Italian Property Transfer Tax on Real Estate Contributions to EU-Based Companies

Giugno 28, 2024

The Italian Supreme Court (Corte di Cassazione) has recently issued an important ruling (Sentence No. 5096/2024) clarifying the application of Italian transfer tax (imposta di registro) on real estate contributions to companies based in EU member states.

Key Points:

  1. Italian law generally applies a fixed-rate transfer tax when real estate located in Italy is contributed to a company with its legal or administrative headquarters in another EU member state.
  2. This rule aims to facilitate cross-border business operations within the EU by offering a tax advantage compared to the standard proportional tax rate applied to domestic transactions.
  3. The case involved an Italian individual contributing Italian real estate to a UK-based company (at the time, the UK was still an EU member). The taxpayer applied the fixed-rate tax, but the Italian Tax Authority challenged this, claiming the company was effectively managed from Italy.
  4. The Tax Authority’s argument was based on several factors:
  •    The contributing shareholder, an Italian resident, was the sole director of the UK company.
  •    The capital increase was entirely through Italian real estate.
  •    The London office appeared to be only a secretarial service.
  1. The Court clarified that to benefit from the fixed-rate tax:
  •    The receiving company must be genuinely resident in an EU member state.
  •    The company bears the burden of proving its effective place of management is in the claimed EU state.
  •    The place of effective management is defined as where administrative and managerial activities actually occur and where shareholder meetings are held.
  1. In this case, the Court found the company failed to demonstrate effective management in the UK, thus disallowing the fixed-rate tax benefit.

Implications:

This ruling highlights the importance of substance over form in international tax matters.

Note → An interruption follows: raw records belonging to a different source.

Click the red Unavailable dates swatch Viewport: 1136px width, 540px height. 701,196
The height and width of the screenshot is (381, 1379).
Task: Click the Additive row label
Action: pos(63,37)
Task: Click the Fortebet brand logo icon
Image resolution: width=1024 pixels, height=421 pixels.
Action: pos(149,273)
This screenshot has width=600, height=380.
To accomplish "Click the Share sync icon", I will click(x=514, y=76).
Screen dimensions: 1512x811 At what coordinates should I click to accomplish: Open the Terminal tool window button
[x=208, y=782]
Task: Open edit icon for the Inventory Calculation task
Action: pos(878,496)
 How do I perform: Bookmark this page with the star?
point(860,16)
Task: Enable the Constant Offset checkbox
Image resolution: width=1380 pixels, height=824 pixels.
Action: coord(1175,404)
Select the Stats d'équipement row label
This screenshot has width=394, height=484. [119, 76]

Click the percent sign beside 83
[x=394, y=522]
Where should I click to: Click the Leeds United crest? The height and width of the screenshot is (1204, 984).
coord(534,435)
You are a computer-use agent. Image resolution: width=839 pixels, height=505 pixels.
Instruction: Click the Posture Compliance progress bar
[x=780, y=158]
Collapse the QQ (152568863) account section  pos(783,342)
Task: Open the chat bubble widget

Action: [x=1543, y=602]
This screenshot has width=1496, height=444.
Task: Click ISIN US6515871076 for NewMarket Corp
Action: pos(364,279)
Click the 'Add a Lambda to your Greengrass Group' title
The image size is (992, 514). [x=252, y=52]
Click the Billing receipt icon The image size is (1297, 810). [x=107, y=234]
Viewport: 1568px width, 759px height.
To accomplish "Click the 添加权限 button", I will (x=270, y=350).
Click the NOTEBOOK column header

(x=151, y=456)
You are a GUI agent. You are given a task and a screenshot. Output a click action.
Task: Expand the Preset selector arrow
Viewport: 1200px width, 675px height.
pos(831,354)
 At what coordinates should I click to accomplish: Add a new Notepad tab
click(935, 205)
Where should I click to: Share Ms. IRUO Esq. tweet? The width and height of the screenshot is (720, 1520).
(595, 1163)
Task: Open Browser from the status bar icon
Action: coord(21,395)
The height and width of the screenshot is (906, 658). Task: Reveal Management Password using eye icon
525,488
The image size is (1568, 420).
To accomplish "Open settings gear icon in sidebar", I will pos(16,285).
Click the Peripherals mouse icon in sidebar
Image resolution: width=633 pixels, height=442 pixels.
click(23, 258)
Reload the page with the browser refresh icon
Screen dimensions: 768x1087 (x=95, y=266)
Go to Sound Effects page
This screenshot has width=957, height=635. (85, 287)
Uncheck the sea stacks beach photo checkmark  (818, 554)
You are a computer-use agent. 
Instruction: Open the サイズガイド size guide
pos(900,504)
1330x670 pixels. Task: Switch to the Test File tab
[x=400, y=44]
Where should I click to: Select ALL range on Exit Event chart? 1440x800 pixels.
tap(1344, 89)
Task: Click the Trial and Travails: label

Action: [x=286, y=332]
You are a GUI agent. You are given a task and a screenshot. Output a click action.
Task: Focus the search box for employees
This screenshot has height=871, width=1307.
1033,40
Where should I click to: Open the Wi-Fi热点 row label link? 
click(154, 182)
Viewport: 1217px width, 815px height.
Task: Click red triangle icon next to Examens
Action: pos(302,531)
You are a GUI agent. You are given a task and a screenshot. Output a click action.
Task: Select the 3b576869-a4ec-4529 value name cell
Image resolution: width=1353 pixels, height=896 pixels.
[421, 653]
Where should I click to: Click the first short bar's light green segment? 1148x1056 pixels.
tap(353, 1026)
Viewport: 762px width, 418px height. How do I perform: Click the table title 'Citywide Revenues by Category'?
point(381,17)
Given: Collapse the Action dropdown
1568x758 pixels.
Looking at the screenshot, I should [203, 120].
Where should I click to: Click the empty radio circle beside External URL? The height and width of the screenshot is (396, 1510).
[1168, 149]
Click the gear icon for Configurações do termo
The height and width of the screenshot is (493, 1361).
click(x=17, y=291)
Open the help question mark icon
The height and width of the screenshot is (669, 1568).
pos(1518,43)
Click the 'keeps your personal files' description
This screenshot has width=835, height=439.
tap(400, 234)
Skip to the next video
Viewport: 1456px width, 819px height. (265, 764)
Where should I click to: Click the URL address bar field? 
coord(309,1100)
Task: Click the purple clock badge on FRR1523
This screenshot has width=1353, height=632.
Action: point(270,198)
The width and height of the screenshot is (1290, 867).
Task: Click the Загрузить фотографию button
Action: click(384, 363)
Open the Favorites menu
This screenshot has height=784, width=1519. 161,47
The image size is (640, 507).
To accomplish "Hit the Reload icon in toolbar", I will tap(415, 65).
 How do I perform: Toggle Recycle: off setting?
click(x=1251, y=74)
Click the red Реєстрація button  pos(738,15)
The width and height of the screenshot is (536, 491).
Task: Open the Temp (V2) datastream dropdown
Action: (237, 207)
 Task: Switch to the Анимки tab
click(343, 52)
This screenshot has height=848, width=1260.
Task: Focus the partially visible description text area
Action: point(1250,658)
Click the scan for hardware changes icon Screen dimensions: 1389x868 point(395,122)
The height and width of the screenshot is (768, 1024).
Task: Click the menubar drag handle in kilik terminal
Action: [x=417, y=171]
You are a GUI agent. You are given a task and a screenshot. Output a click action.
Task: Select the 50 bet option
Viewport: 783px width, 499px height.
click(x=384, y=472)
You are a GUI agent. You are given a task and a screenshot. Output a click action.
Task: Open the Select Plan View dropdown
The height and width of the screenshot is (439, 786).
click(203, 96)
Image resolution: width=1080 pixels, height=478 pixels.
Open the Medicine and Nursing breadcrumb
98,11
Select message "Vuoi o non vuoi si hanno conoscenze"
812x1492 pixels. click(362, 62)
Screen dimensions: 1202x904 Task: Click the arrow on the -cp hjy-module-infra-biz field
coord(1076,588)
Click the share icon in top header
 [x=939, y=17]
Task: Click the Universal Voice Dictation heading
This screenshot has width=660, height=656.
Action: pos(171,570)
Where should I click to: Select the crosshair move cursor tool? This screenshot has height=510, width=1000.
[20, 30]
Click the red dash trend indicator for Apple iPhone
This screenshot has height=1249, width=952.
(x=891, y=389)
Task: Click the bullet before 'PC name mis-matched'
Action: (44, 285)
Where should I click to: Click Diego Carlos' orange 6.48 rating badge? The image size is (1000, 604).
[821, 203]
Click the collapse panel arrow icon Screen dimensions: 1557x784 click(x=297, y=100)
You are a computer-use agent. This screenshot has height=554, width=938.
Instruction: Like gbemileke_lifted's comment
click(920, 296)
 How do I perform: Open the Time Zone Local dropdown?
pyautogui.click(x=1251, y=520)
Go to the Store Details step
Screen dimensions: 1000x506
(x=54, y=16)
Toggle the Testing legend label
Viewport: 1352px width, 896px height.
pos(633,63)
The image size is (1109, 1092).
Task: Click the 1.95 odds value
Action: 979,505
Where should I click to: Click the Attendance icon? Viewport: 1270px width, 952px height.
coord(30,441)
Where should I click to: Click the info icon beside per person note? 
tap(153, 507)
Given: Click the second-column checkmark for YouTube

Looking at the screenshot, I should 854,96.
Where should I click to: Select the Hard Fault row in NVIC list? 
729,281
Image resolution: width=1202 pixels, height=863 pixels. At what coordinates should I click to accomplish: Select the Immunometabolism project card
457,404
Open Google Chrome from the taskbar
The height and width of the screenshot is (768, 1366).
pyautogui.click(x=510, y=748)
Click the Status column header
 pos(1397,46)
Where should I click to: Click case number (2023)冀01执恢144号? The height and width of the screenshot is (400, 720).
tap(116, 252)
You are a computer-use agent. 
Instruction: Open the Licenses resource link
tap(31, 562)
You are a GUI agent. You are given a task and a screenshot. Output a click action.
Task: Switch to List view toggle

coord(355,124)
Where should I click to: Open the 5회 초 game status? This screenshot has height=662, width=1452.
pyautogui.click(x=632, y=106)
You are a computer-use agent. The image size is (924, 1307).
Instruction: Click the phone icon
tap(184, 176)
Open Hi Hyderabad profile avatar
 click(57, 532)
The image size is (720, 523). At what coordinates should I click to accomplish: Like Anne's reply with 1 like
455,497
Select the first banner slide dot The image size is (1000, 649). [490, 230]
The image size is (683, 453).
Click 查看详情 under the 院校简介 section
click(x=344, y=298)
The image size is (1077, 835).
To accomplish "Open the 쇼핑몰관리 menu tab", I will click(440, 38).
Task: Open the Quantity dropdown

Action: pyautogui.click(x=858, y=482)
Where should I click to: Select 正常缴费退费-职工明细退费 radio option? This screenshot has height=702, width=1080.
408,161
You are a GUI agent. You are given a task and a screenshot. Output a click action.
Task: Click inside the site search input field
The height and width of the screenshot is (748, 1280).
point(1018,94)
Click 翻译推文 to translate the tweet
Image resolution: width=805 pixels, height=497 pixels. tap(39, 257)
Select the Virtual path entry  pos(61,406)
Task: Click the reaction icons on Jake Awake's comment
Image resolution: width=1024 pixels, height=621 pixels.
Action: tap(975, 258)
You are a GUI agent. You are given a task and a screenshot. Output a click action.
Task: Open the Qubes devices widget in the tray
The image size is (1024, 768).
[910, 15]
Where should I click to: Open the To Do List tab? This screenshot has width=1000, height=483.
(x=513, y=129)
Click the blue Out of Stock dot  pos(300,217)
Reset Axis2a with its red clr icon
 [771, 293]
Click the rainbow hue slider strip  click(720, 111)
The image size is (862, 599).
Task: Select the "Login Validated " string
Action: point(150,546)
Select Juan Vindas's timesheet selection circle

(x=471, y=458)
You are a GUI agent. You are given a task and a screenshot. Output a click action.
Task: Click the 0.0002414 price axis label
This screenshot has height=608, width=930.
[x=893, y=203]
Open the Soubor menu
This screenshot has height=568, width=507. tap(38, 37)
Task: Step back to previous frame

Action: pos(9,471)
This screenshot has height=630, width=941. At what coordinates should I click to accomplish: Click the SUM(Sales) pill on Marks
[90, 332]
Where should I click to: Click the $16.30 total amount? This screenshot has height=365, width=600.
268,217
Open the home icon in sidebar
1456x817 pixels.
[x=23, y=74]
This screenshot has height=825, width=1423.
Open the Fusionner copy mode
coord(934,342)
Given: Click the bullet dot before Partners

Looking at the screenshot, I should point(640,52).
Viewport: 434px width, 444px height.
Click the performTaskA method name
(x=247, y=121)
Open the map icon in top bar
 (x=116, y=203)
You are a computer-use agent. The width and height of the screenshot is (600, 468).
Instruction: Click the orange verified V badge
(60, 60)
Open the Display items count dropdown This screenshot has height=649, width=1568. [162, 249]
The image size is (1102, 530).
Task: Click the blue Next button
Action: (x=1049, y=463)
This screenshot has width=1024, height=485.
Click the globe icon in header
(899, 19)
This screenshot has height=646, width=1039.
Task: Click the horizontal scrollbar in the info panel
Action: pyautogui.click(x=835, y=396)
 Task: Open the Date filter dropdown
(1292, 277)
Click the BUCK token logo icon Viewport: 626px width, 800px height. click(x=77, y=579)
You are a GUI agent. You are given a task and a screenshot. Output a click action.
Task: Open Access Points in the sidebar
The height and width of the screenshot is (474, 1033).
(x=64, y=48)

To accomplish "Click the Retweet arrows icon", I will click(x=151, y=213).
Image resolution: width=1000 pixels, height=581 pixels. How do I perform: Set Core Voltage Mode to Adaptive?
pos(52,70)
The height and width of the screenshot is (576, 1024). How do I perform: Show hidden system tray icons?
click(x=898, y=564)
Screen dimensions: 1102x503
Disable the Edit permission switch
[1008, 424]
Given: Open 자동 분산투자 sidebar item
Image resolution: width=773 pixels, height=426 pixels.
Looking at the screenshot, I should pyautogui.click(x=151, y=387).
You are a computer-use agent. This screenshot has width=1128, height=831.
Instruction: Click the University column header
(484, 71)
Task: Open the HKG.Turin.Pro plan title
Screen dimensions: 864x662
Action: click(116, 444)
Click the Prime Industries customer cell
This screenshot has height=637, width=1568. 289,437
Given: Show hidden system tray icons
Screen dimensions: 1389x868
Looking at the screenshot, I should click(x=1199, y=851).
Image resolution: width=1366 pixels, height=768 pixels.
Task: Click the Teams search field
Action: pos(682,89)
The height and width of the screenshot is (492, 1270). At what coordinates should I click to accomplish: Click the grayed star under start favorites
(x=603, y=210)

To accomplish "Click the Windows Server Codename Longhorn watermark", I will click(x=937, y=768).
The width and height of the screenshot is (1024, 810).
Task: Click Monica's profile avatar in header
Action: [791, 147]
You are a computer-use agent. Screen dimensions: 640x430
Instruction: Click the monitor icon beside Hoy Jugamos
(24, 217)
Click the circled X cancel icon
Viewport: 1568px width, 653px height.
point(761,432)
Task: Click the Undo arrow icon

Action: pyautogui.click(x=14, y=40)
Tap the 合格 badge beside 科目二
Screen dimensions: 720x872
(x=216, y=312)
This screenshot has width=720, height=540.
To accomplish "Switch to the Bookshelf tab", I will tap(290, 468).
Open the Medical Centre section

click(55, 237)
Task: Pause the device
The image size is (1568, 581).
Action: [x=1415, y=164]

Companies seeking to benefit from favourable tax treatments in cross-border transactions within the EU must ensure they have genuine economic presence and management in the claimed country of residence.

For international investors or businesses considering Italian real estate transactions, this case underscores the need for careful structuring and documentation to support claimed tax positions, particularly regarding company residency and management.